### About this task
From the entries below, reproduce exactly the line containing "Task: Tap the 'em", the line containing "Check the Separated", and every line in between, with nothing added.

### Stored items
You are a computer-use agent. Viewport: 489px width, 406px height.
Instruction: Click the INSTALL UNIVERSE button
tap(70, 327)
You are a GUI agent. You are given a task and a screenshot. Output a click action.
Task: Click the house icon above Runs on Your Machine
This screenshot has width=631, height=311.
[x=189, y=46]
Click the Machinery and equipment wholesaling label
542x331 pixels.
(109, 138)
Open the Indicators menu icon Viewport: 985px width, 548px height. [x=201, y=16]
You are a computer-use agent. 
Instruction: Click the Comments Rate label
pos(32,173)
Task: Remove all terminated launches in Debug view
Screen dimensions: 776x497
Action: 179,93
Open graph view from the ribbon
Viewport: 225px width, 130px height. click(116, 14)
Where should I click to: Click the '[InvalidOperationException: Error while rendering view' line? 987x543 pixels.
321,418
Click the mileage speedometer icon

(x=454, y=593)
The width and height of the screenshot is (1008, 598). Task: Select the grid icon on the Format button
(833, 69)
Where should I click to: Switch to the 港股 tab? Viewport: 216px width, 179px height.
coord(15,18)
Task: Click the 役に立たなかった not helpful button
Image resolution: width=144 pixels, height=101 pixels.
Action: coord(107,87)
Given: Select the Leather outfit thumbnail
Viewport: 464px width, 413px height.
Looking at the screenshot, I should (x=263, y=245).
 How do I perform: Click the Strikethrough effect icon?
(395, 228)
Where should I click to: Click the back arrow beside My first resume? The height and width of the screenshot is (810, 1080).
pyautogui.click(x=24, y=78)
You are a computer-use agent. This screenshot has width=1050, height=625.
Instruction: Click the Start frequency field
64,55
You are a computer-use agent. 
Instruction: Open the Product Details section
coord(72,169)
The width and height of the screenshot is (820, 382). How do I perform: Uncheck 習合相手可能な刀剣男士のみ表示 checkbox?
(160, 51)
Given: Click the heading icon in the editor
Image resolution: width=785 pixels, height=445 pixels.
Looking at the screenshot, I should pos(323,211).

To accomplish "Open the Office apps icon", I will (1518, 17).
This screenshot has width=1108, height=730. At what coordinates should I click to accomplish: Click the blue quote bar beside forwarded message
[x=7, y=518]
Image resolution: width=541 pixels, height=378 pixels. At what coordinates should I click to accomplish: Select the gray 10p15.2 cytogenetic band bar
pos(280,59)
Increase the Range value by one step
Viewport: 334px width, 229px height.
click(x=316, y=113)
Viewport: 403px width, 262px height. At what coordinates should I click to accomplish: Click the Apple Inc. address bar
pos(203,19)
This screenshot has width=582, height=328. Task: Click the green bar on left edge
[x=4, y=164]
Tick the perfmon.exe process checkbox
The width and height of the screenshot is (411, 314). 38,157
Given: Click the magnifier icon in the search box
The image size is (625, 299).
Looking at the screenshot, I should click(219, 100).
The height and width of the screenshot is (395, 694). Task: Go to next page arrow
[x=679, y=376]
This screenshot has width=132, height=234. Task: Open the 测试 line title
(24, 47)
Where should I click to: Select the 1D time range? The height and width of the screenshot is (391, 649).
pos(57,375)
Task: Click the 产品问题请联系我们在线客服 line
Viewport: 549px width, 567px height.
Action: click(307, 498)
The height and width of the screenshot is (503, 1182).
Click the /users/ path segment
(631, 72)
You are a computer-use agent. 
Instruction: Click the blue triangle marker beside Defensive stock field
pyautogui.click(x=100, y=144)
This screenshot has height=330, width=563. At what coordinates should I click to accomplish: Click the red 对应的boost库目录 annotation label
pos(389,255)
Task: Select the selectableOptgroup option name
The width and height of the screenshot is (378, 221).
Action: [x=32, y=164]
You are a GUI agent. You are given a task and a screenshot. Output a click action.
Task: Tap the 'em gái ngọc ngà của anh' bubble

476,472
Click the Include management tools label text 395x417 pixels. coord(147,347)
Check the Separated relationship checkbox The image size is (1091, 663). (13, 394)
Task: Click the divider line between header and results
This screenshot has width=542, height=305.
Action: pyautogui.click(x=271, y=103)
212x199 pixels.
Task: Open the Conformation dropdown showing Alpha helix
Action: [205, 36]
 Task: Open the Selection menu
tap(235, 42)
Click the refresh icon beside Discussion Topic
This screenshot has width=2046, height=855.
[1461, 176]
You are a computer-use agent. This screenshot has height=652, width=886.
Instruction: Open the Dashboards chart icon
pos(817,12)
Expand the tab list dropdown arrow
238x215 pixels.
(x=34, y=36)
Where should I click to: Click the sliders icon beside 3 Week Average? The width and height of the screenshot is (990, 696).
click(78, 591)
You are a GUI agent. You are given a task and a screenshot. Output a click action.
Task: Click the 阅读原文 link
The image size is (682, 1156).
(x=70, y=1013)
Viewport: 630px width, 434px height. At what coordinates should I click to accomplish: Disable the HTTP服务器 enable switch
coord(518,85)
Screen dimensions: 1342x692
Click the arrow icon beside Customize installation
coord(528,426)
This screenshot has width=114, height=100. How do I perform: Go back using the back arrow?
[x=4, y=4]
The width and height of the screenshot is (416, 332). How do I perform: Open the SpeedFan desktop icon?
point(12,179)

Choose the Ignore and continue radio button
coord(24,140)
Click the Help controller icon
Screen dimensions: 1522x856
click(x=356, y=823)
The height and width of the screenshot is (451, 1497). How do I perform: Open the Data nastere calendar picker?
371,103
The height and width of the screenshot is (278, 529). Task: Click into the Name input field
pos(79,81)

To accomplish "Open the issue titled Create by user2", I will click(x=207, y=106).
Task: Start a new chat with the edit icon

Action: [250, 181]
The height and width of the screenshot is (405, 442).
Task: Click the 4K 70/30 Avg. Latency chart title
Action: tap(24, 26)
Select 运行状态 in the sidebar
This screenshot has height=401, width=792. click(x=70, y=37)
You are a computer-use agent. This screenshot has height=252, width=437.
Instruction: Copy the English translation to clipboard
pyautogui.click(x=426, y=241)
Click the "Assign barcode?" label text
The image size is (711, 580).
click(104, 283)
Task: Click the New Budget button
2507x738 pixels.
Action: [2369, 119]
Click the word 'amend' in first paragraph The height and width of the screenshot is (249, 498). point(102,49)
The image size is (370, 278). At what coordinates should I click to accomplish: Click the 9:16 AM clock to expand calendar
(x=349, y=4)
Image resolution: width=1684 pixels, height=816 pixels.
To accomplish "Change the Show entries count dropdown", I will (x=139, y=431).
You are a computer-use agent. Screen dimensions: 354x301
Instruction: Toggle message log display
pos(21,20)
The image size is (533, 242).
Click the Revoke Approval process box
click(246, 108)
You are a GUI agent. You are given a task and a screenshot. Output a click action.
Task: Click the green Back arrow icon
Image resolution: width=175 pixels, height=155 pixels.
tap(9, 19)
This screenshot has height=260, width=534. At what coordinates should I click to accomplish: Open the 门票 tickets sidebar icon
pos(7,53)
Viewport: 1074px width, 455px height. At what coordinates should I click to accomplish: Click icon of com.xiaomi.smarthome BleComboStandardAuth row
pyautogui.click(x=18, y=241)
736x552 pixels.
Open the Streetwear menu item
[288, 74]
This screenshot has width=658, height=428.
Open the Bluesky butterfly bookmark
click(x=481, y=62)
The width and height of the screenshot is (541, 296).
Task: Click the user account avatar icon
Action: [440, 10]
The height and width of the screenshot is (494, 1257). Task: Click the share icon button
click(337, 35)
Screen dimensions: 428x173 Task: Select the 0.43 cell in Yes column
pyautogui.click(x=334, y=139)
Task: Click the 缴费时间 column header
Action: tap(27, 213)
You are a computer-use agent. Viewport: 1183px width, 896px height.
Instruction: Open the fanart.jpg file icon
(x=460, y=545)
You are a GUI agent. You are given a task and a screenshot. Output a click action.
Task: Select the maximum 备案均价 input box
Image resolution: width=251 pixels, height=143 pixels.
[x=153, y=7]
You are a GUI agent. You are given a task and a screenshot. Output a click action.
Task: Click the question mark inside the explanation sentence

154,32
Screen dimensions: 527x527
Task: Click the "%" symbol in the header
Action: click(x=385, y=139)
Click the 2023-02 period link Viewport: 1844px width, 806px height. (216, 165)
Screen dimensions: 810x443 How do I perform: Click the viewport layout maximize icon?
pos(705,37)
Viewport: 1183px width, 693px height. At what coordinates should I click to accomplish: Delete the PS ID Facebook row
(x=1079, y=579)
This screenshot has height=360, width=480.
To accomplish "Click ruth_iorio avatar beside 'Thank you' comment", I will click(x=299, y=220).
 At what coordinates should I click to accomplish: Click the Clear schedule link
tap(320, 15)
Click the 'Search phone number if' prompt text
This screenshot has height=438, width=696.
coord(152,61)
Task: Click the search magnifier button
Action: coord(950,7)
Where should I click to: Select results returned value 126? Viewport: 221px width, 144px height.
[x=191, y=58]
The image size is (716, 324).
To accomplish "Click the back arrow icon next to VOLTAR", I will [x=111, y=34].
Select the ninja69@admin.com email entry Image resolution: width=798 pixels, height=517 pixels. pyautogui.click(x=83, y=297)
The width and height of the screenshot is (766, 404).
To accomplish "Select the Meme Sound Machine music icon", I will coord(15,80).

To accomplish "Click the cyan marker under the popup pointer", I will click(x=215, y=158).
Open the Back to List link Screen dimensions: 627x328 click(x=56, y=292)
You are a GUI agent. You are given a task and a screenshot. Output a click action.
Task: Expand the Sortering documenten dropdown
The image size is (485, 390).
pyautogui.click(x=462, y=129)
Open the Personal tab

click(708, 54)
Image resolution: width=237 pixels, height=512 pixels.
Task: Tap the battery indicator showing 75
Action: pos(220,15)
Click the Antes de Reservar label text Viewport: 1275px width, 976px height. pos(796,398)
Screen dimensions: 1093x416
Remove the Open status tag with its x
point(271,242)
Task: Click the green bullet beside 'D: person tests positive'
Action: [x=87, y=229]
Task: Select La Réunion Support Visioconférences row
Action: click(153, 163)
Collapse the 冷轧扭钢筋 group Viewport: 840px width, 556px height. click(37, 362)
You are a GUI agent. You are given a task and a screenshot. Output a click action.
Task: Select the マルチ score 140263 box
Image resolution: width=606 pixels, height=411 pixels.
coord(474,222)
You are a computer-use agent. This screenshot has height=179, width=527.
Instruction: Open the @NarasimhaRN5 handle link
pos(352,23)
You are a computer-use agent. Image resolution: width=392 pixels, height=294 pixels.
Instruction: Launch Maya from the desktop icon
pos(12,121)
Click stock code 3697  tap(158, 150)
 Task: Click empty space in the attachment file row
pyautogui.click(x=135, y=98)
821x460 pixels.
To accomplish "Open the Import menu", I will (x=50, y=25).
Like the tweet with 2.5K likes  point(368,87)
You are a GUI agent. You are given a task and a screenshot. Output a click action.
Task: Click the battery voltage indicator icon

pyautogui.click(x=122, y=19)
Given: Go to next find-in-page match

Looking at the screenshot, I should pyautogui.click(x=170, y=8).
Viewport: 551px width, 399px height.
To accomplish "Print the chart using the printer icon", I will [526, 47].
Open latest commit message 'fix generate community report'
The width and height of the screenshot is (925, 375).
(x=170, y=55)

### Completed exercise
Task: Tap the 'em gái ngọc ngà của anh' bubble

476,472
Click the Include management tools label text 395x417 pixels. coord(147,347)
Check the Separated relationship checkbox The image size is (1091, 663). (13, 394)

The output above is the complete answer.